Please copy exactly the lines that run from the start of the entries to the line containing "You are a computer-use agent. Viewport: 563px", inclusive.

*** Task material Section Begins ***

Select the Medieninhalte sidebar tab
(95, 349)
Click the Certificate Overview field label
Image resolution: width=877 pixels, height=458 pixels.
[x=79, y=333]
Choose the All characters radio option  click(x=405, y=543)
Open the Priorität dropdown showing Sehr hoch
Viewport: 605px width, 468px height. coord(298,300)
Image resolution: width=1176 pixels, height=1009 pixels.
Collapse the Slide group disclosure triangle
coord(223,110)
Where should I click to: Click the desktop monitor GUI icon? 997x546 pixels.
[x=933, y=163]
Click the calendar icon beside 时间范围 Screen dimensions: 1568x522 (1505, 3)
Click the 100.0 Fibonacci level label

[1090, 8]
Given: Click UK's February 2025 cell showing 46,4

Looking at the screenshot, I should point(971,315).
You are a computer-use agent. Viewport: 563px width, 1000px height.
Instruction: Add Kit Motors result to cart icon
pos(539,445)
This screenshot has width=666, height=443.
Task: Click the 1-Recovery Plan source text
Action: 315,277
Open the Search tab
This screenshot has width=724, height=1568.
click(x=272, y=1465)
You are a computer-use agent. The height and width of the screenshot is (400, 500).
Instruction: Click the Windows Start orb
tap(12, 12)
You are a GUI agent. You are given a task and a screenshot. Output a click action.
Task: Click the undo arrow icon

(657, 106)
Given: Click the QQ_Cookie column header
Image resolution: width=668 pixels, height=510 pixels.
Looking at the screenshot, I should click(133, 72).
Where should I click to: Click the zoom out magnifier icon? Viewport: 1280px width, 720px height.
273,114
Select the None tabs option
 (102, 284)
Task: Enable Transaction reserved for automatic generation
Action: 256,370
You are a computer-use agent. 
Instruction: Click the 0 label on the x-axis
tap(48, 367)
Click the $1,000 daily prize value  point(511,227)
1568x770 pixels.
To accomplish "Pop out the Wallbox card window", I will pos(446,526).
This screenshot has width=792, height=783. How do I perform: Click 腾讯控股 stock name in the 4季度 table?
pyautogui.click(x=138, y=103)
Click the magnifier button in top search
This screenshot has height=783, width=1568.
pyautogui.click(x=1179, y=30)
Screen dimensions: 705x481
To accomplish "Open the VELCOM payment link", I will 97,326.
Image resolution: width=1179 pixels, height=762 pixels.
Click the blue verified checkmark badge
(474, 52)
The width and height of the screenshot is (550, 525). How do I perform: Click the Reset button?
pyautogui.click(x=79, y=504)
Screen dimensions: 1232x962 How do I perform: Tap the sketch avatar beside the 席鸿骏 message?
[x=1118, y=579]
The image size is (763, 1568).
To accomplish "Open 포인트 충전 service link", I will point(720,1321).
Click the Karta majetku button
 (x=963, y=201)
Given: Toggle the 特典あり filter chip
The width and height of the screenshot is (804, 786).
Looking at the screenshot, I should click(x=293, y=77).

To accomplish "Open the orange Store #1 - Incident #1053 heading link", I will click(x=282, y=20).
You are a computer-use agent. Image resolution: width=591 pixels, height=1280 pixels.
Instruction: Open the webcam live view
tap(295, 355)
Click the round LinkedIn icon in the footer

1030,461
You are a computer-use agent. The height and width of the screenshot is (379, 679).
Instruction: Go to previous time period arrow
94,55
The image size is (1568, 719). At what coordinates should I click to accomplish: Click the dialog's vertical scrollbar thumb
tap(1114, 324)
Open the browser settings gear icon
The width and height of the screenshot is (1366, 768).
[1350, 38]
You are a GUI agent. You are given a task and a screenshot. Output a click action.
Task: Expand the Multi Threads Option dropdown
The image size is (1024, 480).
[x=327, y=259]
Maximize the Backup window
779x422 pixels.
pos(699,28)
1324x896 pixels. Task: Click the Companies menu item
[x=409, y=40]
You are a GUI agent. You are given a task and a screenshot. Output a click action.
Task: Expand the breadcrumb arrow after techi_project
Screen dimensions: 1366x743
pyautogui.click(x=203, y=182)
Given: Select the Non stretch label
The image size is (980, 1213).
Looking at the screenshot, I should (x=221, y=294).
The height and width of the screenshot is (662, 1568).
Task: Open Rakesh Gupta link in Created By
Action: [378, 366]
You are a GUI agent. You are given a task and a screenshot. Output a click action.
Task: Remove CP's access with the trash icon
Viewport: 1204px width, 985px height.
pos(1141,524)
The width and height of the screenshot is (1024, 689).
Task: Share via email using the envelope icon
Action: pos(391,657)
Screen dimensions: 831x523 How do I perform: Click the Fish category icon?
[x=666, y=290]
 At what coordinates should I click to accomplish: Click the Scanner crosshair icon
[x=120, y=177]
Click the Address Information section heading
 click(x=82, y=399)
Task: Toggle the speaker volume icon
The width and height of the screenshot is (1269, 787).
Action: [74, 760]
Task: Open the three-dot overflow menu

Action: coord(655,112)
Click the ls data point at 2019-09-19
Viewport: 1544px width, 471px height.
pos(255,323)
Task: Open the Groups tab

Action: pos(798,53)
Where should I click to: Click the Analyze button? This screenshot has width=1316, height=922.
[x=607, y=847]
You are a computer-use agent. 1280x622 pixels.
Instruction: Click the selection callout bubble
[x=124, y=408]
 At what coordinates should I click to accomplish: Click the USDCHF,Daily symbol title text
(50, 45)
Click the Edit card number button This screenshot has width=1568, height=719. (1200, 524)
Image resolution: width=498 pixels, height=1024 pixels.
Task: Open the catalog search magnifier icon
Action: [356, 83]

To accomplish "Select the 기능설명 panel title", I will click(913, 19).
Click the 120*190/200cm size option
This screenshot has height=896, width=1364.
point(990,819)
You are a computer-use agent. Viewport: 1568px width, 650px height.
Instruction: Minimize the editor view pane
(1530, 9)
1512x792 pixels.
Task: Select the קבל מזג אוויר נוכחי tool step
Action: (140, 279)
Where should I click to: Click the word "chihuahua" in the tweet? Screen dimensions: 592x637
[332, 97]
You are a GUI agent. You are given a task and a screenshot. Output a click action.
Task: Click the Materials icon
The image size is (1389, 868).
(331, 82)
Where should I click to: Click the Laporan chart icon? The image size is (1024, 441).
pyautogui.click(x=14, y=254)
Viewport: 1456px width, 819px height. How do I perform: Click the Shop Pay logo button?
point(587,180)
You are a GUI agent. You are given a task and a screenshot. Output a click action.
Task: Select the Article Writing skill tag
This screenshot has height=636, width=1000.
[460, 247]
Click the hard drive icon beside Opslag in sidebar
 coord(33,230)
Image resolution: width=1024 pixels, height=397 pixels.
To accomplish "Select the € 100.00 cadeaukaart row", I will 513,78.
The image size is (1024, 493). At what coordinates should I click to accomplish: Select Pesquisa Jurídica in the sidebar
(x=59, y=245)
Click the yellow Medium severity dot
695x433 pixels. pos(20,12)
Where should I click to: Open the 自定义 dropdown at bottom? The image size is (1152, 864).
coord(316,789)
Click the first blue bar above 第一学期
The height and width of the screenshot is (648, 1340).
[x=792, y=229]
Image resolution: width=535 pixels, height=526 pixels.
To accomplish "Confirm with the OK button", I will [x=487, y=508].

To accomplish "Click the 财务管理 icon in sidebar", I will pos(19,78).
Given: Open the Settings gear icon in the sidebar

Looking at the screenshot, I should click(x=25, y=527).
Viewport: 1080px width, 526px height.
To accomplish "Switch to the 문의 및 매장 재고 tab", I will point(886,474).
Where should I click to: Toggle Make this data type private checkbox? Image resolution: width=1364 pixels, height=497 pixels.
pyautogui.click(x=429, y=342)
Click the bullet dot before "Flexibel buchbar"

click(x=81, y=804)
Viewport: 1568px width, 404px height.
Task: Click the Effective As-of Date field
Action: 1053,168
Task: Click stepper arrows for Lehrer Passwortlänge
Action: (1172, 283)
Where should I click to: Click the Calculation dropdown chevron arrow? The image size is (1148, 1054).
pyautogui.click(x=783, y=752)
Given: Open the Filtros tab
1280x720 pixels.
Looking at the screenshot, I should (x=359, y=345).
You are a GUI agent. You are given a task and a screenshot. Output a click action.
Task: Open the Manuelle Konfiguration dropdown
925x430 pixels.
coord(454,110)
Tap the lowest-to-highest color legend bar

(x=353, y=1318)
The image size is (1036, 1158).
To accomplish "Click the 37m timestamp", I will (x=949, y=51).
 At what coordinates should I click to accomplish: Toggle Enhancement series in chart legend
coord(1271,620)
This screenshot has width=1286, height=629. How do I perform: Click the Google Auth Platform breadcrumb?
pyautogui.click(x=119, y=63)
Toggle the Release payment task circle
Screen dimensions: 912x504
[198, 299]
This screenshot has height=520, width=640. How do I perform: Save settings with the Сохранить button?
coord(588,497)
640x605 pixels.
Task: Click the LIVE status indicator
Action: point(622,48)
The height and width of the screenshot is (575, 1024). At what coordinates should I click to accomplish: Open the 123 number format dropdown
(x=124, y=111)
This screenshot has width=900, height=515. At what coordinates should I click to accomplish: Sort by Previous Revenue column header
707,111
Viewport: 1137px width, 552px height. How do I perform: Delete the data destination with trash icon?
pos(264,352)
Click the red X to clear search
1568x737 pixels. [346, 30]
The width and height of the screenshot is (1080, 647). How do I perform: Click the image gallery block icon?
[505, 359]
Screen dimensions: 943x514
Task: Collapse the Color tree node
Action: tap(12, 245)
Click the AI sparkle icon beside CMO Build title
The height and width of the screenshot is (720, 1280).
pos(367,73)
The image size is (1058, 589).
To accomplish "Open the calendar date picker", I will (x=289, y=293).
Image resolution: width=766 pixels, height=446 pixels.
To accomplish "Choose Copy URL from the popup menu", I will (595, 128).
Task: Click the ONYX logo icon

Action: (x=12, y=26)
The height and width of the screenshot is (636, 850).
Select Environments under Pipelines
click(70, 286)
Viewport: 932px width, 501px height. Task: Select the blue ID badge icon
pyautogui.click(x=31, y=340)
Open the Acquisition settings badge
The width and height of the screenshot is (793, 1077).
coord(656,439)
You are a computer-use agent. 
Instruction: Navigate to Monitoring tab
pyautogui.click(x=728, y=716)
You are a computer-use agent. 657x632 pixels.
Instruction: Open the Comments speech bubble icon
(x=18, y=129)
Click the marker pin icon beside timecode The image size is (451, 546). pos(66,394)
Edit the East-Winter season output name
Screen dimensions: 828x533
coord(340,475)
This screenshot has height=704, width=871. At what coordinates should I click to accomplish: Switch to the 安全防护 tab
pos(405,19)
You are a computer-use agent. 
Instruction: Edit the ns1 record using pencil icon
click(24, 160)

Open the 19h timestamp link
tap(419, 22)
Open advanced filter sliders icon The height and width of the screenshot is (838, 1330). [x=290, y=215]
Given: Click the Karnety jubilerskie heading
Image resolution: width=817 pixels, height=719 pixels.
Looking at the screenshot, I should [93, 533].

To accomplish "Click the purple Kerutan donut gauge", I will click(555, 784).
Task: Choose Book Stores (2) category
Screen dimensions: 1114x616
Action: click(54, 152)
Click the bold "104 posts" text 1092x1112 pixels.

*** Task material Section Ends ***

Solution to the problem:
Select the Medieninhalte sidebar tab
(95, 349)
Click the Certificate Overview field label
Image resolution: width=877 pixels, height=458 pixels.
[x=79, y=333]
Choose the All characters radio option  click(x=405, y=543)
Open the Priorität dropdown showing Sehr hoch
Viewport: 605px width, 468px height. coord(298,300)
Image resolution: width=1176 pixels, height=1009 pixels.
Collapse the Slide group disclosure triangle
coord(223,110)
Where should I click to: Click the desktop monitor GUI icon? 997x546 pixels.
[x=933, y=163]
Click the calendar icon beside 时间范围 Screen dimensions: 1568x522 (1505, 3)
Click the 100.0 Fibonacci level label

[1090, 8]
Given: Click UK's February 2025 cell showing 46,4

Looking at the screenshot, I should point(971,315).
You are a computer-use agent. Viewport: 563px width, 1000px height.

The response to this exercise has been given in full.